Officina Magica

2021-10-25
Officina Magica
Title Officina Magica PDF eBook
Author Shaul Shaked
Publisher BRILL
Pages 331
Release 2021-10-25
Genre Religion
ISBN 9047407849

This book of essays deals with magical phenomena in Mesopotamian, Zoroastrian, Greek and Jewish cultures. The topics discussed include Mesopotamian magic, its impact on the Aramaic magic bowls, Jewish magical literature, magical gems, Zoroastrian omens, and methods of research.

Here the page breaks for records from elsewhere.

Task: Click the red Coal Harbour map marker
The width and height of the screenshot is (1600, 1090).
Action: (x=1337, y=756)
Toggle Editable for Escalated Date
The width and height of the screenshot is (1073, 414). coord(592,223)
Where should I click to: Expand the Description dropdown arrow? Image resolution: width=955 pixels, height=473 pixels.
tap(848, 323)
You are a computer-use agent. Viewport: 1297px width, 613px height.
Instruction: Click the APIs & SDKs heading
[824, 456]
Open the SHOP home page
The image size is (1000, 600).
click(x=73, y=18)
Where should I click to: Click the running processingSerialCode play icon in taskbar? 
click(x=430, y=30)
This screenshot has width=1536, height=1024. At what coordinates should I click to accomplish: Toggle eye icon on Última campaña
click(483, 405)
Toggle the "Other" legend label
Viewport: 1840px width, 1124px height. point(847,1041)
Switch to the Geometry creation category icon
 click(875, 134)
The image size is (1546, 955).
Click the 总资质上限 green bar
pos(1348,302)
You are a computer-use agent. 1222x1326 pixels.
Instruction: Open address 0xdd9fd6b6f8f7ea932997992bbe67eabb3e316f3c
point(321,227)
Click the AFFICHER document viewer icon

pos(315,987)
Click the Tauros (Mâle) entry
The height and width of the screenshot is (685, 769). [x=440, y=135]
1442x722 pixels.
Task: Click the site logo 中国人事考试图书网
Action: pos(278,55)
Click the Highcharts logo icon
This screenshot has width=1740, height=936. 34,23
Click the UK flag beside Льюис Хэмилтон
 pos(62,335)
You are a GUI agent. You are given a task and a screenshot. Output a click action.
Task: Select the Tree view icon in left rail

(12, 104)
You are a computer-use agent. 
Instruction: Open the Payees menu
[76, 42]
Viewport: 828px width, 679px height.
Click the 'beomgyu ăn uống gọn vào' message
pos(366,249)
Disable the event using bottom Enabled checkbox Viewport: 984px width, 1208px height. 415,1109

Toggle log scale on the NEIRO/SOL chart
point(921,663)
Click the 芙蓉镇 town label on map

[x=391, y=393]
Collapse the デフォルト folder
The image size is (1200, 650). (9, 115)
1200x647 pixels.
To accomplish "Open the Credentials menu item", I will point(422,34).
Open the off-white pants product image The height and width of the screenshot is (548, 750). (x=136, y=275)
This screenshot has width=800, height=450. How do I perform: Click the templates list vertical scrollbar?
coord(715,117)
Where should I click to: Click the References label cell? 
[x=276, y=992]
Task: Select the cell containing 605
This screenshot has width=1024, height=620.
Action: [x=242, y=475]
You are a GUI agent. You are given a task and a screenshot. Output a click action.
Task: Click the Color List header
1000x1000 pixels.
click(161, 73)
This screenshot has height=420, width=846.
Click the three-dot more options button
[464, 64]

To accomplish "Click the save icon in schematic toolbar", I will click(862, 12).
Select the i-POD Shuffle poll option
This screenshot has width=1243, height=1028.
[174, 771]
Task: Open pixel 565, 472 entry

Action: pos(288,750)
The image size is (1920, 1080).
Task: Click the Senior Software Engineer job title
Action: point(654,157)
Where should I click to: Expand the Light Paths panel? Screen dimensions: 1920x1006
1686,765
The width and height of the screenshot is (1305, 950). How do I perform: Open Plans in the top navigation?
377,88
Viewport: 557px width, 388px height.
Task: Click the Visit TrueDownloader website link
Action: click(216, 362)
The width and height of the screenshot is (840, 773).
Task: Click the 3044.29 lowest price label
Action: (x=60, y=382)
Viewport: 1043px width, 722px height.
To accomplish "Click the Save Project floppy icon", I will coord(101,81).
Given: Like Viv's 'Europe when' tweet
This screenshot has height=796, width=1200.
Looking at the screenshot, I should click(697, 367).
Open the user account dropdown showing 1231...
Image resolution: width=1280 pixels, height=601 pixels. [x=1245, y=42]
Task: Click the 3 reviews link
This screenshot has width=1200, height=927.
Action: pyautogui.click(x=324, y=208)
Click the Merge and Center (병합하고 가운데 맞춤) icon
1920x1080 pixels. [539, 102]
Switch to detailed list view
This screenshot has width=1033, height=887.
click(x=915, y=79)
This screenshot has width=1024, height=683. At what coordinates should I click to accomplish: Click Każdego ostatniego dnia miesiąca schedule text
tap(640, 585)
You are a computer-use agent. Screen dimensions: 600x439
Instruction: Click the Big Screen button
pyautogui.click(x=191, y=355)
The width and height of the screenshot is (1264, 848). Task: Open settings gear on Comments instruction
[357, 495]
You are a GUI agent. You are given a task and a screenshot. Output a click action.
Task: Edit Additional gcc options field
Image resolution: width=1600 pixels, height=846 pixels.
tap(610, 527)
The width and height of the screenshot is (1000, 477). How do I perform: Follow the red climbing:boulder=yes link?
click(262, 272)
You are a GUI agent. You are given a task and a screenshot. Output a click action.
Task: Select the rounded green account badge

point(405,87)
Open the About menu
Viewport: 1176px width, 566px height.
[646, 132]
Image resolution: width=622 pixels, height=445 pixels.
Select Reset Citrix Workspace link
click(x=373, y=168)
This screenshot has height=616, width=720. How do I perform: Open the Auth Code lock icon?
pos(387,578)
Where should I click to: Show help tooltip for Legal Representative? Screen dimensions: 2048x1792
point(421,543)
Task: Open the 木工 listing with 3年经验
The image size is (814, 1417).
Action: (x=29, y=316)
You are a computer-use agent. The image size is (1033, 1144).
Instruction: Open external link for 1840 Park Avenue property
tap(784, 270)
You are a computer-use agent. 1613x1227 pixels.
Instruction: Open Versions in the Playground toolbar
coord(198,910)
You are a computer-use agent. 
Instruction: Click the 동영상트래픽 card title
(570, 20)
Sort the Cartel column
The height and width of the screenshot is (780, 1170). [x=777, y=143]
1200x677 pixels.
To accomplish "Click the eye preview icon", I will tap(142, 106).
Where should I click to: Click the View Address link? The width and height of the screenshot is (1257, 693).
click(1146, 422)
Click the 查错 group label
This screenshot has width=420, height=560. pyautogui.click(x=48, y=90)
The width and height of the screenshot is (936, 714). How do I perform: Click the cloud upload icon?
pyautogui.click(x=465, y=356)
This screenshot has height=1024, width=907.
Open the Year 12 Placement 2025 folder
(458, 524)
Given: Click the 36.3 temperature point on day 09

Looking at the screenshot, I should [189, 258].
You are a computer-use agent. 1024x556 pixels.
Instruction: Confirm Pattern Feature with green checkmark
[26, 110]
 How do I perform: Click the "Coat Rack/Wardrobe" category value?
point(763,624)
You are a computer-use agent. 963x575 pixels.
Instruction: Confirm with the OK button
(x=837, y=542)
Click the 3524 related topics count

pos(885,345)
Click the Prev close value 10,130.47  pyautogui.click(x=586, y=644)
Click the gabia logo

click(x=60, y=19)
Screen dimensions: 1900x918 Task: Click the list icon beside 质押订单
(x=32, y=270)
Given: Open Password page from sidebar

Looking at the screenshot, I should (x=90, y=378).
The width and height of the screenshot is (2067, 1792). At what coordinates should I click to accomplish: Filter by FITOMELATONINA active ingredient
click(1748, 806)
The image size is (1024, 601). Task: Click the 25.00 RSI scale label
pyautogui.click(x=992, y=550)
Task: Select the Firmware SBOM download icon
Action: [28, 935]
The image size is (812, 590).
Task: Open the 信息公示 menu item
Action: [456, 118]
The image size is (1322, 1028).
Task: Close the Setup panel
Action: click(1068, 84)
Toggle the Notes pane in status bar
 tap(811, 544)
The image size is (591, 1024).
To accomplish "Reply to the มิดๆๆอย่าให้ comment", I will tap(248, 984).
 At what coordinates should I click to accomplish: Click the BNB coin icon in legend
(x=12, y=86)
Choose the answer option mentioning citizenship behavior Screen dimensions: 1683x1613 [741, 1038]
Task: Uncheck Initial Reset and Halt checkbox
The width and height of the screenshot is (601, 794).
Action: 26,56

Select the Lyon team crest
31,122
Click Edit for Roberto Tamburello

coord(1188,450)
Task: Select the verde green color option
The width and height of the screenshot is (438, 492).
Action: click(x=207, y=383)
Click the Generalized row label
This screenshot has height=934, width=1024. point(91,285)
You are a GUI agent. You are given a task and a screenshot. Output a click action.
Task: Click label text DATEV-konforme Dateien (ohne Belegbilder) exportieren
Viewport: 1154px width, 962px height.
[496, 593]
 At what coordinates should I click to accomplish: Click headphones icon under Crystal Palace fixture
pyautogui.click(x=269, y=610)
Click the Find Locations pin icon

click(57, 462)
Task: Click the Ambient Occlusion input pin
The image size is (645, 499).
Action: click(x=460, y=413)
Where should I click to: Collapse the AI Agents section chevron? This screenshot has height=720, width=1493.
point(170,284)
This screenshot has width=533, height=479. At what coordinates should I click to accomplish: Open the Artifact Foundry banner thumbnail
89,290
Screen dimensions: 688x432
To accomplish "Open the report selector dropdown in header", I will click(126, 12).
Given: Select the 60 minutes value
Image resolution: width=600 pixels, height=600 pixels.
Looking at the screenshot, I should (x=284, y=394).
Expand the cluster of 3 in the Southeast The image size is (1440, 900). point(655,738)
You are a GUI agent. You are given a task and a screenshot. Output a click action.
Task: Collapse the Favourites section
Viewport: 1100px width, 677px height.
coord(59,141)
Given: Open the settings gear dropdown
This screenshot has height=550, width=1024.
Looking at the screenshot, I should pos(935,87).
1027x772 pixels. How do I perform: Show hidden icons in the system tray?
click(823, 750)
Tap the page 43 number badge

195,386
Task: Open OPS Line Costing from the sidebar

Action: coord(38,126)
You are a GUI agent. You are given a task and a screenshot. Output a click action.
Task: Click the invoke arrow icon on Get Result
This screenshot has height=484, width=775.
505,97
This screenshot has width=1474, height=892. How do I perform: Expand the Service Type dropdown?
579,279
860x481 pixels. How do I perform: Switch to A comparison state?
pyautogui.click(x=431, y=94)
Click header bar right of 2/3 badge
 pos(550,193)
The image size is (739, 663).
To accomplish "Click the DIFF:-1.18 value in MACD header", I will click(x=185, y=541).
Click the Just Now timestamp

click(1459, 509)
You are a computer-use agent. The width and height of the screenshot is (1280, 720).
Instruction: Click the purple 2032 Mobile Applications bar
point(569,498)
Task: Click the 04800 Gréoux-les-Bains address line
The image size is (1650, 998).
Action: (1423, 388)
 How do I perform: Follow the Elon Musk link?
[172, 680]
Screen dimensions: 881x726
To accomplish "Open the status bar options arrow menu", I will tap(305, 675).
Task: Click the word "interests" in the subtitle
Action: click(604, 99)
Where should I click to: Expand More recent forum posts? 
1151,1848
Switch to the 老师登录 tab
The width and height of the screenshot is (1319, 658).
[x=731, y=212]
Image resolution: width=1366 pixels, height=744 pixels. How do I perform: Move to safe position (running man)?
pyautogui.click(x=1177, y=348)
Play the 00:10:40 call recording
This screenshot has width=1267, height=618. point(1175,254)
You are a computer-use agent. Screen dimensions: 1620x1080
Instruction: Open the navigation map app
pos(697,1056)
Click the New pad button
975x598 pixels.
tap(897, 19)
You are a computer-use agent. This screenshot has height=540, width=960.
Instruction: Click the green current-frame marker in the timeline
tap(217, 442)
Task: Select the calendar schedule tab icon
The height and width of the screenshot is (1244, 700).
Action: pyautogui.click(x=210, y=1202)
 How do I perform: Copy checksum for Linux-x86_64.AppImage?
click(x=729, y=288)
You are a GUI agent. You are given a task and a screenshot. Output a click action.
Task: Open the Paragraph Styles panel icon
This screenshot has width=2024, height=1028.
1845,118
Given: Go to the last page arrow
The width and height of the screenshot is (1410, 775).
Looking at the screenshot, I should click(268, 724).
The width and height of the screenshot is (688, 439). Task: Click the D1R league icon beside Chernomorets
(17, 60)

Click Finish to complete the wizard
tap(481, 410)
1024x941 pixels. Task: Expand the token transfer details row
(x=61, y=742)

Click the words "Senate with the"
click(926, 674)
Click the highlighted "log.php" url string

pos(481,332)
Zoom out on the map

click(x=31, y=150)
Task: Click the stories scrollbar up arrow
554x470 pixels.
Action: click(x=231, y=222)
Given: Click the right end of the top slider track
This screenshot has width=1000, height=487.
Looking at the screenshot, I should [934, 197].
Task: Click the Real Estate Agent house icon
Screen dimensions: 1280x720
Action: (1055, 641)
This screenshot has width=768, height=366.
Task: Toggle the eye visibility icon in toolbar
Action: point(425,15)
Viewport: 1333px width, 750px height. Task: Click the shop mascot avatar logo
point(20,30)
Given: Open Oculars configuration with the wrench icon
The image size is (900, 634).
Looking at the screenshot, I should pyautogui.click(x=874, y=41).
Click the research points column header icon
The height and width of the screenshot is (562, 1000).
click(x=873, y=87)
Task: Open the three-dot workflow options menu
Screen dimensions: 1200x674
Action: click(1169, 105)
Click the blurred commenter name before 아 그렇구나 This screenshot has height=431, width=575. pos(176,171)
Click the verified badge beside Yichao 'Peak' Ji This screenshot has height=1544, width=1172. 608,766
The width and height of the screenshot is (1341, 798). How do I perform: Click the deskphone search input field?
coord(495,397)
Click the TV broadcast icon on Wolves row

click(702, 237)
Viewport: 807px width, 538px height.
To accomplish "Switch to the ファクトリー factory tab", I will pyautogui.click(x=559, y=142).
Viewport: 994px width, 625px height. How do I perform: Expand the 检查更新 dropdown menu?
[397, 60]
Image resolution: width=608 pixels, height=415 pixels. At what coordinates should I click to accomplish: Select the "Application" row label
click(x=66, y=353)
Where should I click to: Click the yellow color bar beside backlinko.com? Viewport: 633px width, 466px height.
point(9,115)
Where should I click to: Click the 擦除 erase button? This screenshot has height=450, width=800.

Material Approaches to Roman Magic

2018-04-30
Material Approaches to Roman Magic
Title Material Approaches to Roman Magic PDF eBook
Author Adam Parker
Publisher Oxbow Books
Pages 145
Release 2018-04-30
Genre History
ISBN 1785708848

This second volume in the new TRAC Themes in Roman Archaeology series seeks to push the research agendas of materiality and lived experience further into the study of Roman magic, a field that has, until recently, lacked object-focused analysis. Building on the pioneering studies in Boschung and Bremmer's (2015) Materiality of Magic, the editors of the present volume have collected contributions that showcase the value of richly-detailed, context-specific explorations of the magical practices of the Roman world. By concentrating primarily on the Imperial period and the western provinces, the various contributions demonstrate very clearly the exceptional range of influences and possibilities open to individuals who sought to use magical rituals to affect their lives in these specific contexts – something that would have been largely impossible in earlier periods of antiquity. Contributions are presented from a range of museum professionals, commercial archaeologists, university academics and postgraduate students, making a compelling case for strengthening lines of communication between these related areas of expertise.


Arcimboldo

2010-05-15
Arcimboldo
Title Arcimboldo PDF eBook
Author Thomas DaCosta Kaufmann
Publisher University of Chicago Press
Pages 330
Release 2010-05-15
Genre Art
ISBN 0226426882

In Giuseppe Arcimboldo’s most famous paintings, grapes, fish, and even the beaks of birds form human hair. A pear stands in for a man’s chin. Citrus fruits sprout from a tree trunk that doubles as a neck. All sorts of natural phenomena come together on canvas and panel to assemble the strange heads and faces that constitute one of Renaissance art’s most striking oeuvres. The first major study in a generation of the artist behind these remarkable paintings, Arcimboldo tells the singular story of their creation. Drawing on his thirty-five-year engagement with the artist, Thomas DaCosta Kaufmann begins with an overview of Arcimboldo’s life and work, exploring the artist’s early years in sixteenth-century Lombardy, his grounding in Leonardesque traditions, and his tenure as a Habsburg court portraitist in Vienna and Prague. Arcimboldo then trains its focus on the celebrated composite heads, approaching them as visual jokes with serious underpinnings—images that poetically display pictorial wit while conveying an allegorical message. In addition to probing the humanistic, literary, and philosophical dimensions of these pieces, Kaufmann explains that they embody their creator’s continuous engagement with nature painting and natural history. He reveals, in fact, that Arcimboldo painted many more nature studies than scholars have realized—a finding that significantly deepens current interpretations of the composite heads. Demonstrating the previously overlooked importance of these works to natural history and still-life painting, Arcimboldo finally restores the artist’s fantastic visual jokes to their rightful place in the history of both science and art.